My intro might be enough to upset.
Aspie/Aspies isn’t liked by some as a phrase.
I know relatively few other aspies in person. A few more online.
I don’t understand quite all of the chat. ‘Ableist’ I understand. I’ve figured out the masking thing.
I know the proportion of females is very much understated.
I know there’s a dx thing about diagnosis and non diagnosed and I’m non plussed at self diagnosing.
I sort of know if I think another adult seems to do aspergers type things not to diagnose them.
I try to avoid talking back to Autism mum’s as I can’t do ‘aw hunny’ at their moans, whilst thinking if only they..
As I say, I don’t get all the politics within being an Aspie, I don’t know my own situation fully.
When privilege is mentioned, I’m white, Adult and male. I’m employed. I’m a father and I have kids, one is more classic non verbal autism and is diagnosed.
I don’t have issues with identity, more so with anxiety and depression and confidence. I’m not really sure what else.

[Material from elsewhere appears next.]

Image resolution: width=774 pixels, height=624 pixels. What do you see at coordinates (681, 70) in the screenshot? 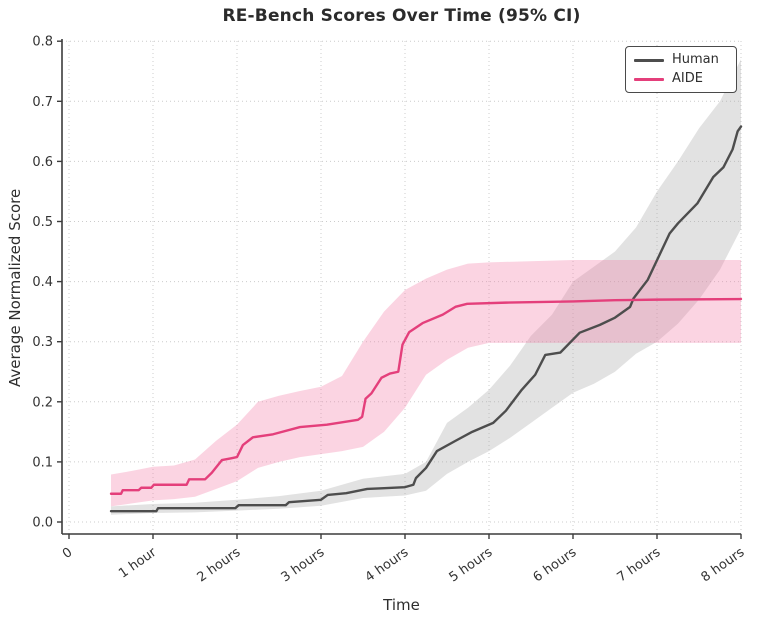
I see `legend: Human AIDE` at bounding box center [681, 70].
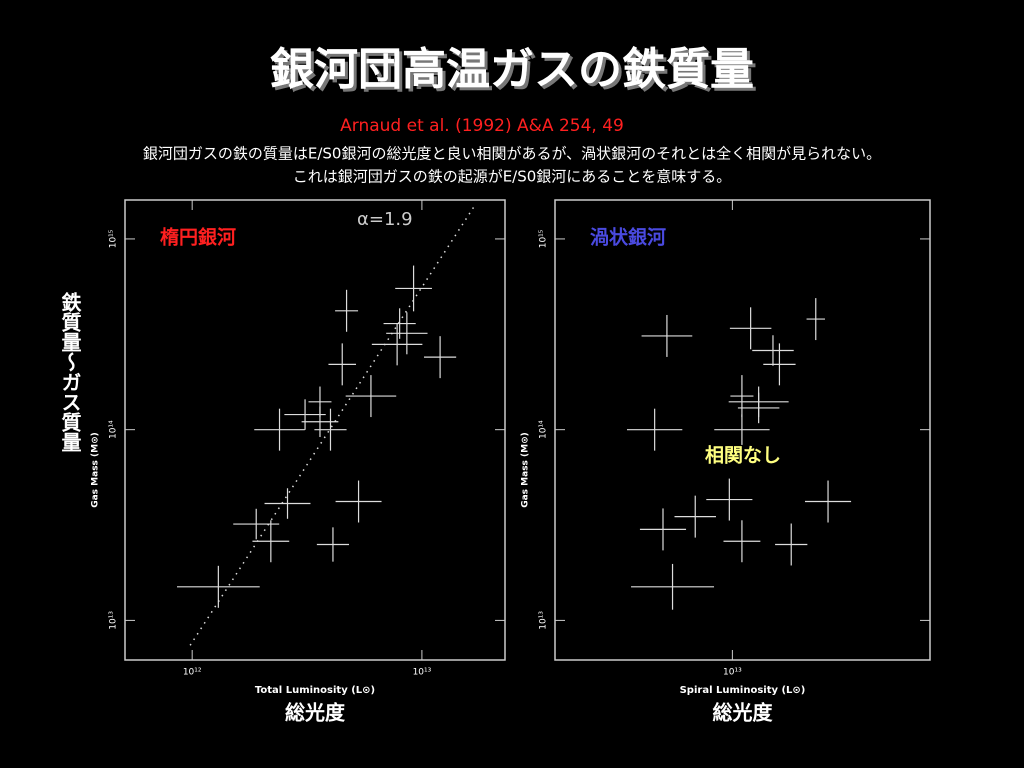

I’m late diagnosed in my 40’s. I’ve struggled by for years and diagnosis triggered an internal revaluation of everything I’ve ever done and triggered a pile of regret.
I don’t get help. I navigate stuff by myself. I don’t get PIP, but I’m trying to. I’ve got little else.
It’s lonely and not always great. I have my moments. I’d like to think I’ll be happier in future. I worry that I can’t do anything that I’ll freeze and just be and not do things.
I’m no writer. I do try and get across what I mean. Hopefully I’ve got better over time.
Being me is enough, defining me to create arguments with others isn’t.
I can only relate to my experiences and my circumstances. I know I don’t get things right and believe me no one regrets what I’ve did in my life through my aspergers triggers more than I do.
To conclude, I try to blog for myself, as an means of expression. For others as an insight, whether NT, aspie or ASD. My other social media posts are across different things, often just what interests me.
I have no great mission. I need not know a great deal on my ‘neuro-syblings’ that I read.
Knowing they exist and are there is vital for me.
That I am not alone in having ‘this sort of head’ is a great comfort, but I am not ready to scale myself against others and look at ‘privilege’ or to categorise.
We – ‘we with autism’ – are a ‘minority’, that may still be a huge number of people, and the issues that concern me are recognition, awareness, acceptance and eventually equality with Neurotypicals.